Page 38 - Inleiding
P. 38

Overplaatsing naar de tractiewerkplaats ‘Antwerpen Dam’.


                      Na een aantal detacheringen stelde ik voor aan Guy Bl., die grote baas
               was van alle werkplaatsen in het Antwerpse en die er over klaagde dat mijn
               detacheringen voor hem zo duur waren, om mij definitief op de
               tractiewerkplaats te behouden, en alhoewel dit volgens de NMBS-wetten niet
               mocht, werd ook hieraan weer een mouw gepast.
               - Voor mij interessanter werk.
               - Voor Guy Bl.
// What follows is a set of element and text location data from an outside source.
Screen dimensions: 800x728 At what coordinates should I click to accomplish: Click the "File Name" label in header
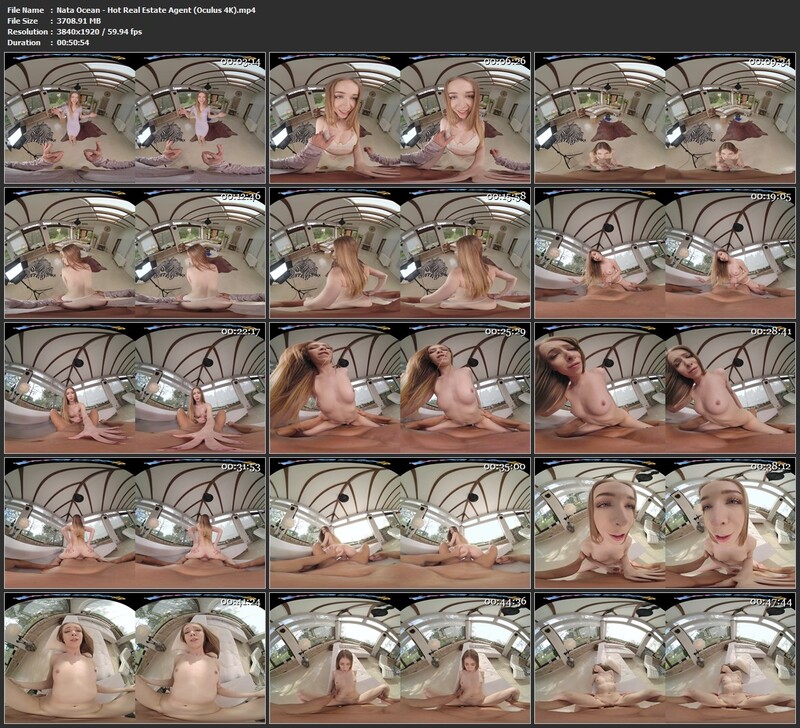click(x=24, y=9)
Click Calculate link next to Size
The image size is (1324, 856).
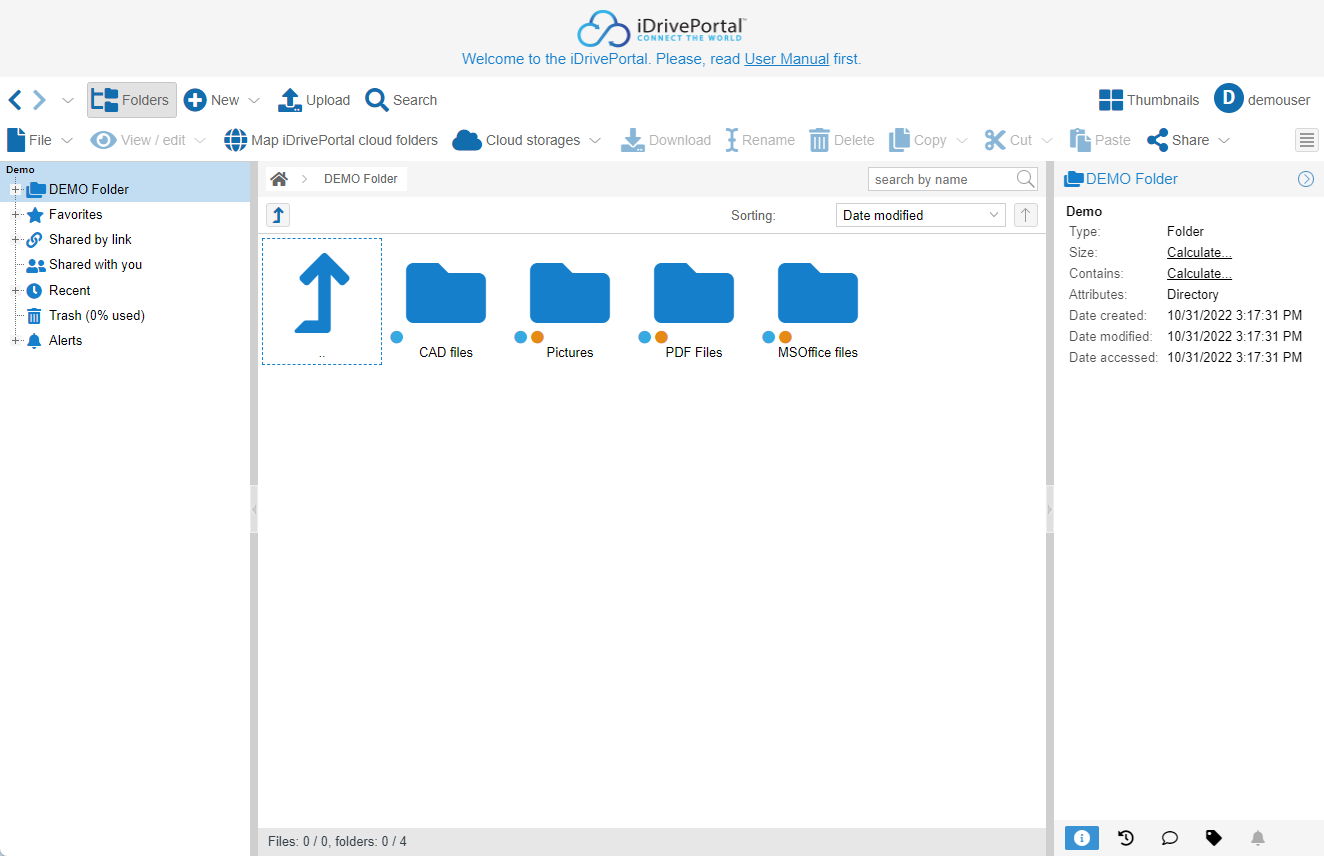tap(1199, 253)
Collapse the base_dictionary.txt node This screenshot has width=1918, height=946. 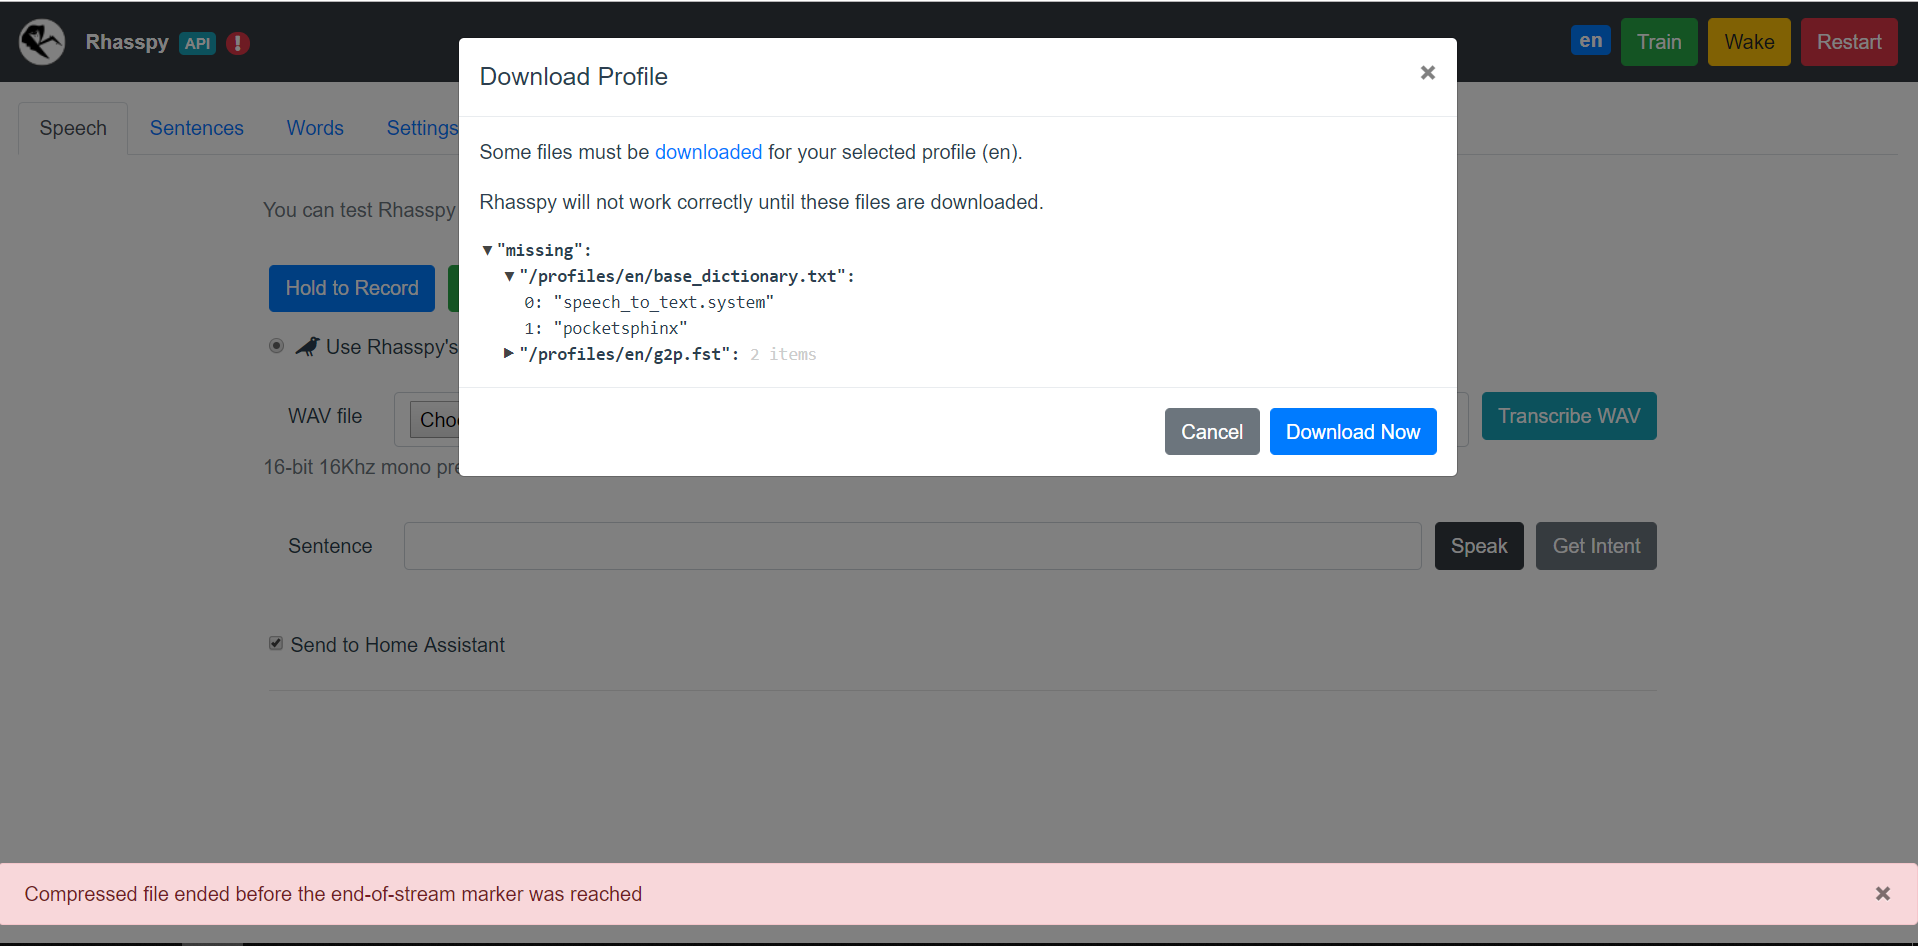[x=508, y=276]
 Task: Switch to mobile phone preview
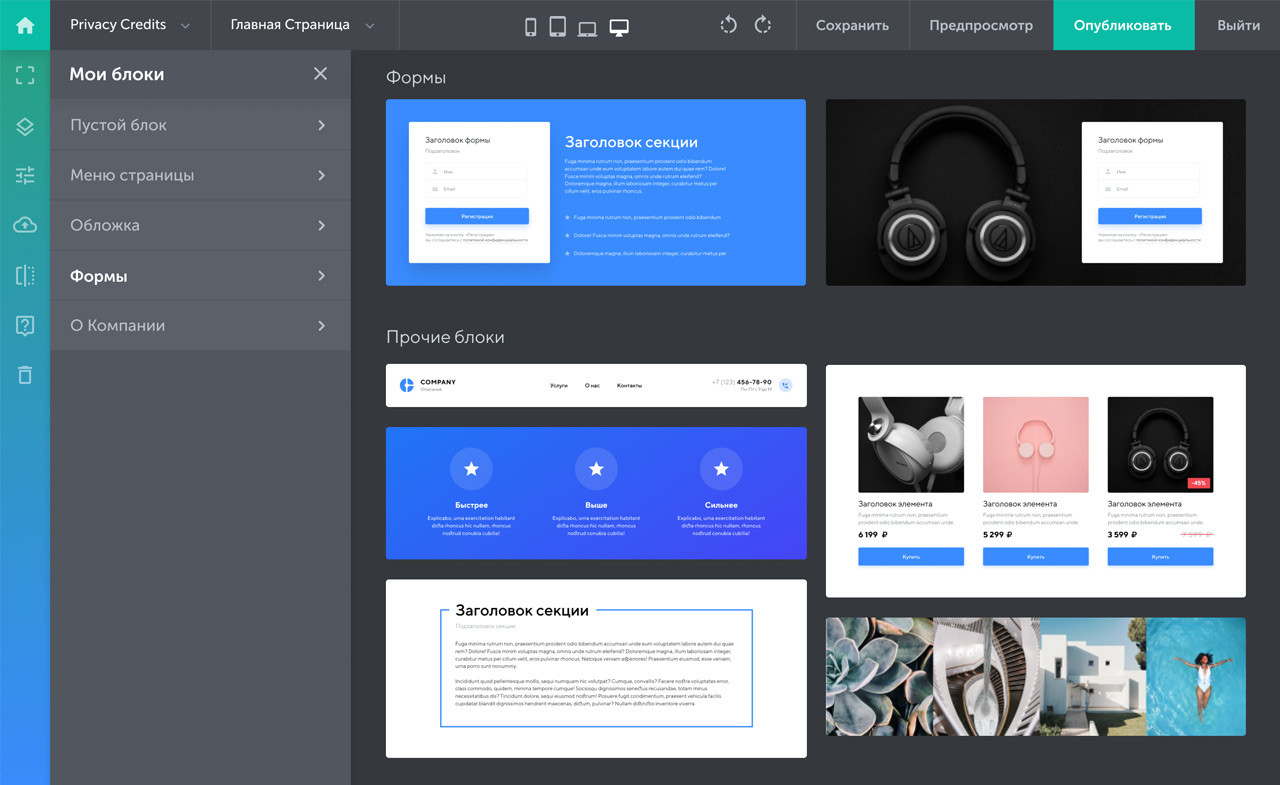[531, 27]
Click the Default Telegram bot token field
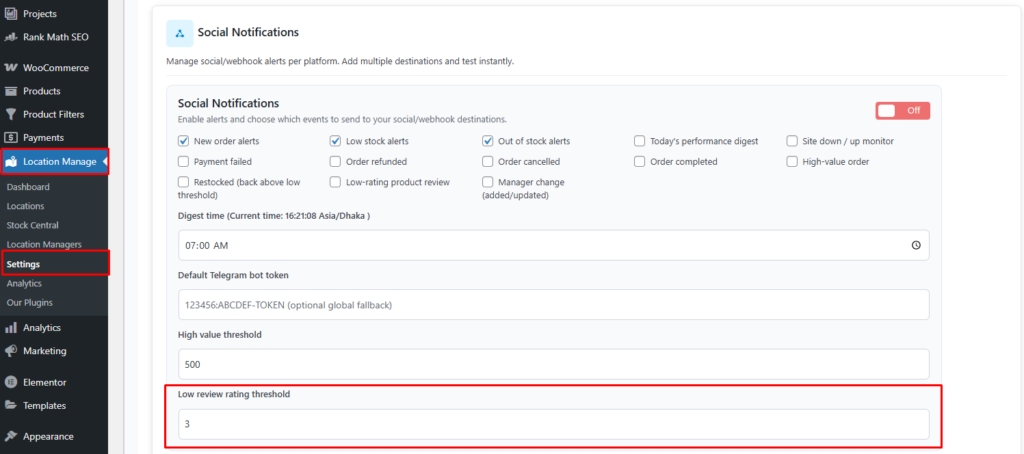 coord(553,304)
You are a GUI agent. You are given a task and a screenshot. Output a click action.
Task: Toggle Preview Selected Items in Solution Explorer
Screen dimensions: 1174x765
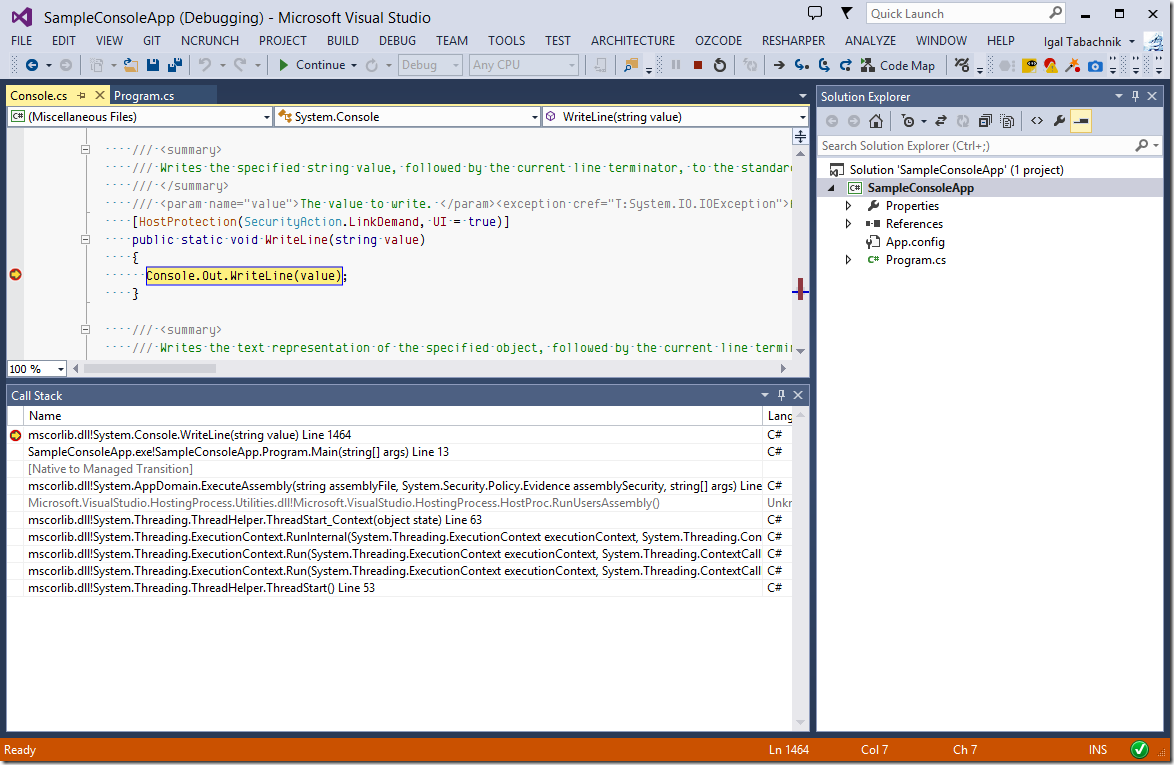[1080, 121]
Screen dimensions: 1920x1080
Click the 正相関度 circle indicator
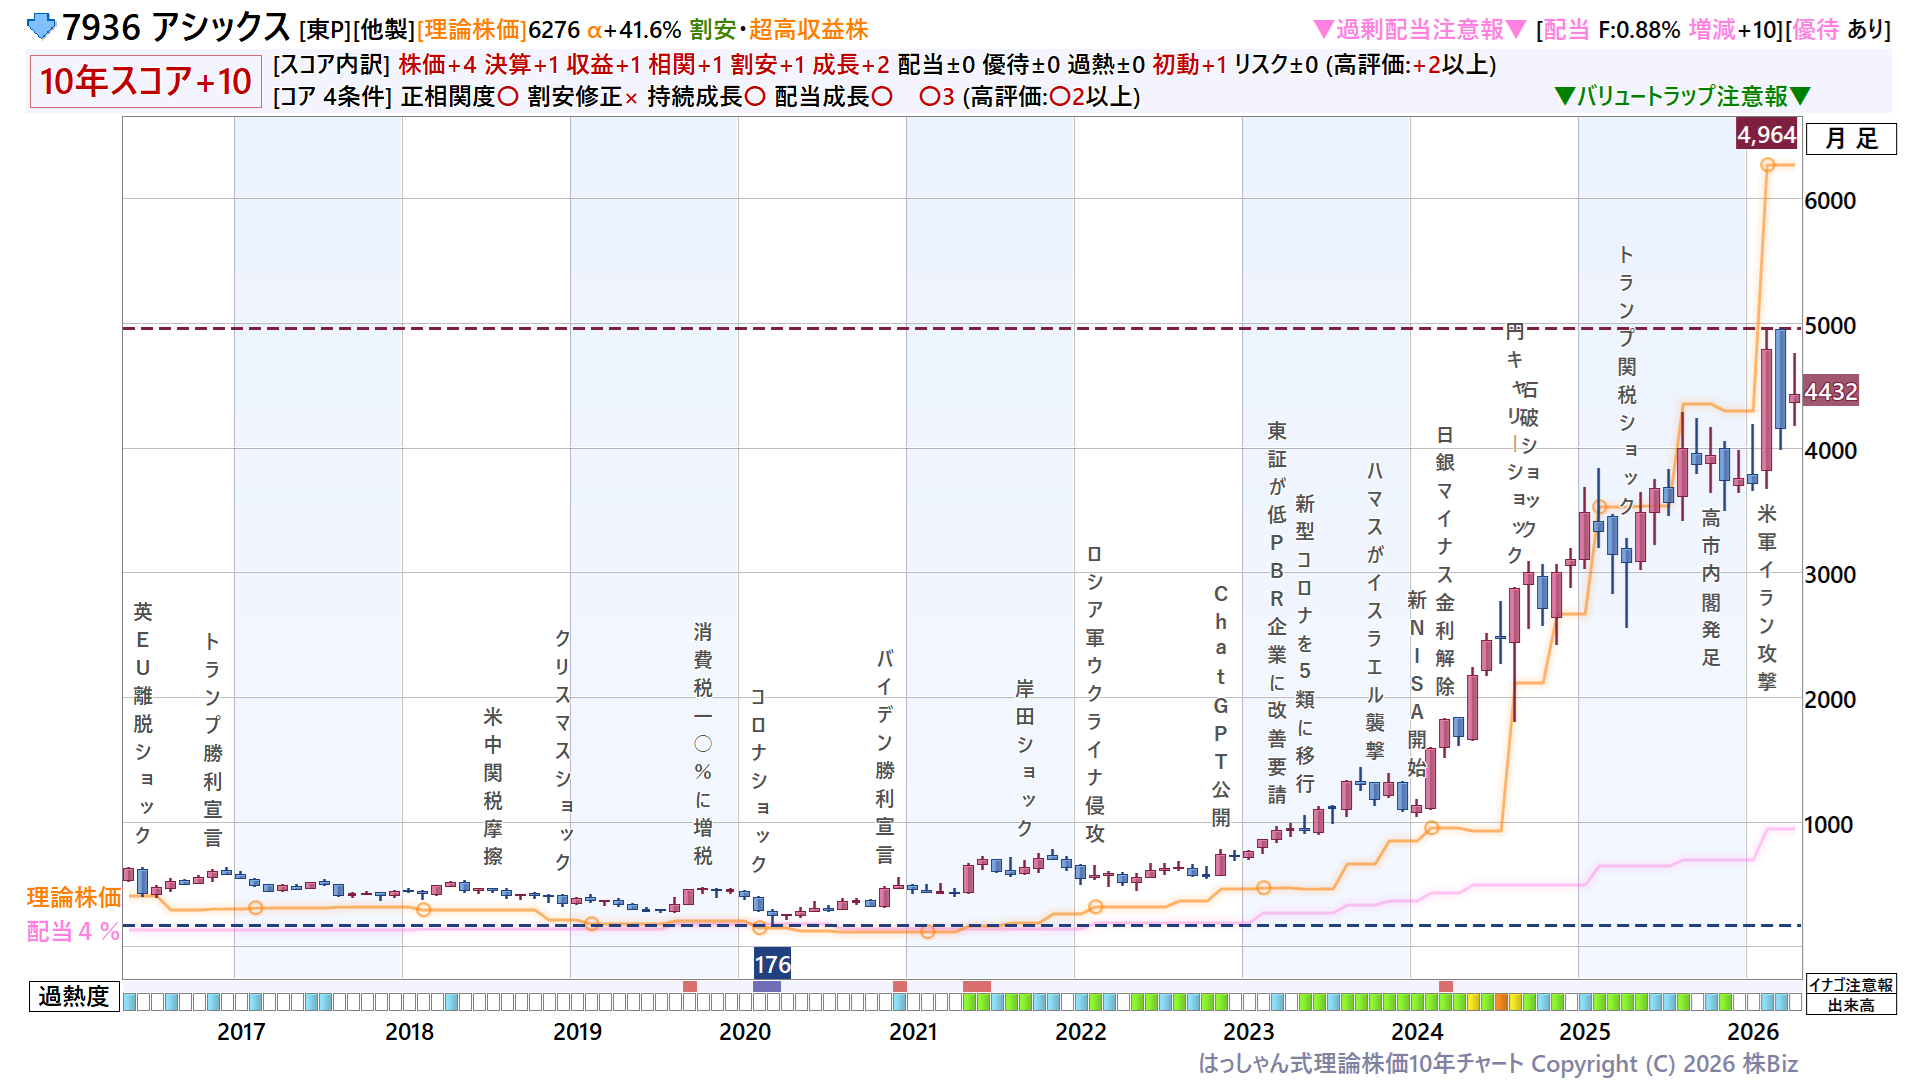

Véél goedkoper.
               - Voor de NMBS méér winstgevend, minder verlieslatend en degelijker laswerk.

               -  Voor de treingebruiker veiliger wegens minder risico op breuken enz.

                      De definitieve overplaatsing naar de tractiewerkplaats kwam er nadat de
               bazen van de tractiewerkplaats na enkele detacheringen duidelijk het verschil
               zagen tussen het werk van een échte gespecialiseerde lasser en de plaatselijke
               zogezegd ‘gespecialiseerd lassers’. Ze ondervonden dat écht vakmanschap en
               eerlijkheid, voor de NMBS miljoenen onkosten uitspaarde.


                      Op korte tijd steeg mijn ‘waarderingscijfer’ tot het maximum dat
               toegelaten was, en ik kreeg dan ook bovenop mijn standaard loon de bij dit
               waarderingscijfer behorende premies.
               Regelmatig een schouderklopje enz. van tevreden bazen en collegae waren de
               kers op de taart, en wie zou zich in dergelijke situatie niet goed voelen?
               Ik wel, maar jaloerse mensen niet natuurlijk!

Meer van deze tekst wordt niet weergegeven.